Problem to solve
Return every line of the rows below that contains the string "banner". Case counts.

━━━━━ The input ━━━━━

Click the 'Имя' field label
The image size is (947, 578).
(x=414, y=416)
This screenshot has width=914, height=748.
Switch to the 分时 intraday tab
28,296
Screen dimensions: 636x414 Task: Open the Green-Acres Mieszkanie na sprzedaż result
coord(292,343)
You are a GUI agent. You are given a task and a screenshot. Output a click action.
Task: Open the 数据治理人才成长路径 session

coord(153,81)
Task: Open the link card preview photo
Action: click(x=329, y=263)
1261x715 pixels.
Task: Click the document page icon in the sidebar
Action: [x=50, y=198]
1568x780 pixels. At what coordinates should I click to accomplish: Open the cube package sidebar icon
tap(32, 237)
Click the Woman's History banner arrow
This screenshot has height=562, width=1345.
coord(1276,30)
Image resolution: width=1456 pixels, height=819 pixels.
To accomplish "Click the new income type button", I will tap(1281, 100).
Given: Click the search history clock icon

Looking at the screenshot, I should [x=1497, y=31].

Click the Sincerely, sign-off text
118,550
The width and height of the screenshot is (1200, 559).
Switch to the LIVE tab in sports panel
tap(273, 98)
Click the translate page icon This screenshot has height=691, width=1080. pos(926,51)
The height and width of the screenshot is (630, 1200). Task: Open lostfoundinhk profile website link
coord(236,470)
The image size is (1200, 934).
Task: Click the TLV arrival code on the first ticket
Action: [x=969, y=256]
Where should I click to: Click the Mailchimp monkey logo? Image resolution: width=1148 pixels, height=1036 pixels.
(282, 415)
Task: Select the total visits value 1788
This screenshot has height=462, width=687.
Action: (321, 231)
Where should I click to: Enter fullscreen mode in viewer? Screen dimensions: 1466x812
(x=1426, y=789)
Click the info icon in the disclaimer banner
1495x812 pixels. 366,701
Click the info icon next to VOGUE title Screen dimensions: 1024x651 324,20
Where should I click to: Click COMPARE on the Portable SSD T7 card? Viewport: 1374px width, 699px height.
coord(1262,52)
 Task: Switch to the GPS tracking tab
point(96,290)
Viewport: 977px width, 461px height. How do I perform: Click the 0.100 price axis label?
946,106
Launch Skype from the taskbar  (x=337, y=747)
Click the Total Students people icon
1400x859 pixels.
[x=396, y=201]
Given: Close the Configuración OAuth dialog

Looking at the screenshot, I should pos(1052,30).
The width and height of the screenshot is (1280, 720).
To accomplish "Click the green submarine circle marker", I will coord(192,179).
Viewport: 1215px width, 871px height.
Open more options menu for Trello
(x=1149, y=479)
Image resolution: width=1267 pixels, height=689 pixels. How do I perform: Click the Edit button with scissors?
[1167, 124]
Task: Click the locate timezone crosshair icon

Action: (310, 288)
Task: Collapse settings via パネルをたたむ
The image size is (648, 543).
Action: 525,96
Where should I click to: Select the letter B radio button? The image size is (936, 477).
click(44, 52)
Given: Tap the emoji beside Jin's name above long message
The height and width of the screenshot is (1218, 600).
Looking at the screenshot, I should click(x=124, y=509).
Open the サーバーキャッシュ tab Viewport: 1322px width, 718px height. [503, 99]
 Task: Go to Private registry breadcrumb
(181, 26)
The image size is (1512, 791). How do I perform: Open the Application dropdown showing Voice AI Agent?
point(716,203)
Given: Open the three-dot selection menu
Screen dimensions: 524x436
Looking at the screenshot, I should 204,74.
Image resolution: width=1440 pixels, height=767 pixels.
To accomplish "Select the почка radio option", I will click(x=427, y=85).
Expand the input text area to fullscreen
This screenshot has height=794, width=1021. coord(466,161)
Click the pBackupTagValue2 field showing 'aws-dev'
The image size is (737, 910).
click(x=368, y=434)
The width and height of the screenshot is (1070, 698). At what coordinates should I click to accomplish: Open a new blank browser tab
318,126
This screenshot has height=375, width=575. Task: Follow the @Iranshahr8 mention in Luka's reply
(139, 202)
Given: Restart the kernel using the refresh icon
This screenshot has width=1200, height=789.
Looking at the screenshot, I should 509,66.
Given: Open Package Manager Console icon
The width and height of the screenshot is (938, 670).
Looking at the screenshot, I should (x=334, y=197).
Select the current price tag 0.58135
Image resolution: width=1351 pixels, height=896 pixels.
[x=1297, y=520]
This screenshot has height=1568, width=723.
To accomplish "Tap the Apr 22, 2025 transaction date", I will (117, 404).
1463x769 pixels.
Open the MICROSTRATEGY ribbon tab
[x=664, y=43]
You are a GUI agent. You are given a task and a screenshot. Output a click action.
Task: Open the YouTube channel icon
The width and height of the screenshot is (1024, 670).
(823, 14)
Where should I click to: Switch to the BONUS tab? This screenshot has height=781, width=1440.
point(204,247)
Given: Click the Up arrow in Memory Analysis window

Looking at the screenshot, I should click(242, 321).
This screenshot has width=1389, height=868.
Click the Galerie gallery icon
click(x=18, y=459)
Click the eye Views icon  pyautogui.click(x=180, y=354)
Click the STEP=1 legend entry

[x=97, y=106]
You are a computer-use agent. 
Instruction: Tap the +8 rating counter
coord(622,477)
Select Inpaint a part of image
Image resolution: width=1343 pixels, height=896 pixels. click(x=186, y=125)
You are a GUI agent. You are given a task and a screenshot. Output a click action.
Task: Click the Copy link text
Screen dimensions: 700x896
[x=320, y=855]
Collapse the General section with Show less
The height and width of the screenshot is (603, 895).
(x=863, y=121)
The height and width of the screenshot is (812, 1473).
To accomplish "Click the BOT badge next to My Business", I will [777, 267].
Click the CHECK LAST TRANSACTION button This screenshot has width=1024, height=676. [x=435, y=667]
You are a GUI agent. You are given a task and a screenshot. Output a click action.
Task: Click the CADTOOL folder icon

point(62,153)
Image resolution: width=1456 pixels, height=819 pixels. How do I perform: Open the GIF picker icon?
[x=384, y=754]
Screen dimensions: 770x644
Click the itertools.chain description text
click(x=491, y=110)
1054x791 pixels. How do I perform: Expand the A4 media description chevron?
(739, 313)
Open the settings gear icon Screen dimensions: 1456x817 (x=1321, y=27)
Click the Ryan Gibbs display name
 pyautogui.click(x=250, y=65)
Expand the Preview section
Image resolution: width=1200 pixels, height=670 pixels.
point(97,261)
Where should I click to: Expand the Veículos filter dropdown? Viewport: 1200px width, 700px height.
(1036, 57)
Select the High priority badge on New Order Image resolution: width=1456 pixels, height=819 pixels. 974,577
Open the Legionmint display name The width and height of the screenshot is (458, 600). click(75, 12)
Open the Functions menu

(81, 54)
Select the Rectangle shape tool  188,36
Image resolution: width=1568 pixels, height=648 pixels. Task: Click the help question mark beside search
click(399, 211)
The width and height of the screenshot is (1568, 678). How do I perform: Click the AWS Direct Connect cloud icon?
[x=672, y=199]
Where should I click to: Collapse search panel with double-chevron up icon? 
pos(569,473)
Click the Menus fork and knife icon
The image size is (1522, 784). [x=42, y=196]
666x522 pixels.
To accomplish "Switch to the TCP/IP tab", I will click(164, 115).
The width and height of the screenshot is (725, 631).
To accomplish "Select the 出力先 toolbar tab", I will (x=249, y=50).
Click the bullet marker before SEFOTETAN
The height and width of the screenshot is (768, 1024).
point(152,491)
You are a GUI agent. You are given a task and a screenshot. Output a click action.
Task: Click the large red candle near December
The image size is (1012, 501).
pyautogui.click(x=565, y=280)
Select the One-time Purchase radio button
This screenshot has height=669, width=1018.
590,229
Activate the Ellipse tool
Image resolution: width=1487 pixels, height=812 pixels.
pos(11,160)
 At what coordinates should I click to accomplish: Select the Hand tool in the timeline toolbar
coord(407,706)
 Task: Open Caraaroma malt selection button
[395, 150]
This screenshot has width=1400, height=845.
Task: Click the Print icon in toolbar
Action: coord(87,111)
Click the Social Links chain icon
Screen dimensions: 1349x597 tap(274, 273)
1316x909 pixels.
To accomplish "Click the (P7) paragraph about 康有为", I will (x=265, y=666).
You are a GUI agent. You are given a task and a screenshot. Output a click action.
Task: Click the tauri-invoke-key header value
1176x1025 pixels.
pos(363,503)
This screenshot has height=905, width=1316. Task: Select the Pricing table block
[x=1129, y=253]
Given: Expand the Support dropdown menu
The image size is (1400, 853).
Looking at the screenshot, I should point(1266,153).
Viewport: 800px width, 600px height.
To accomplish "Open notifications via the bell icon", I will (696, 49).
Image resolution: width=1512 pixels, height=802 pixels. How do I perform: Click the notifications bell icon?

━━━━━

Complete response
Click the Woman's History banner arrow
Click the info icon in the disclaimer banner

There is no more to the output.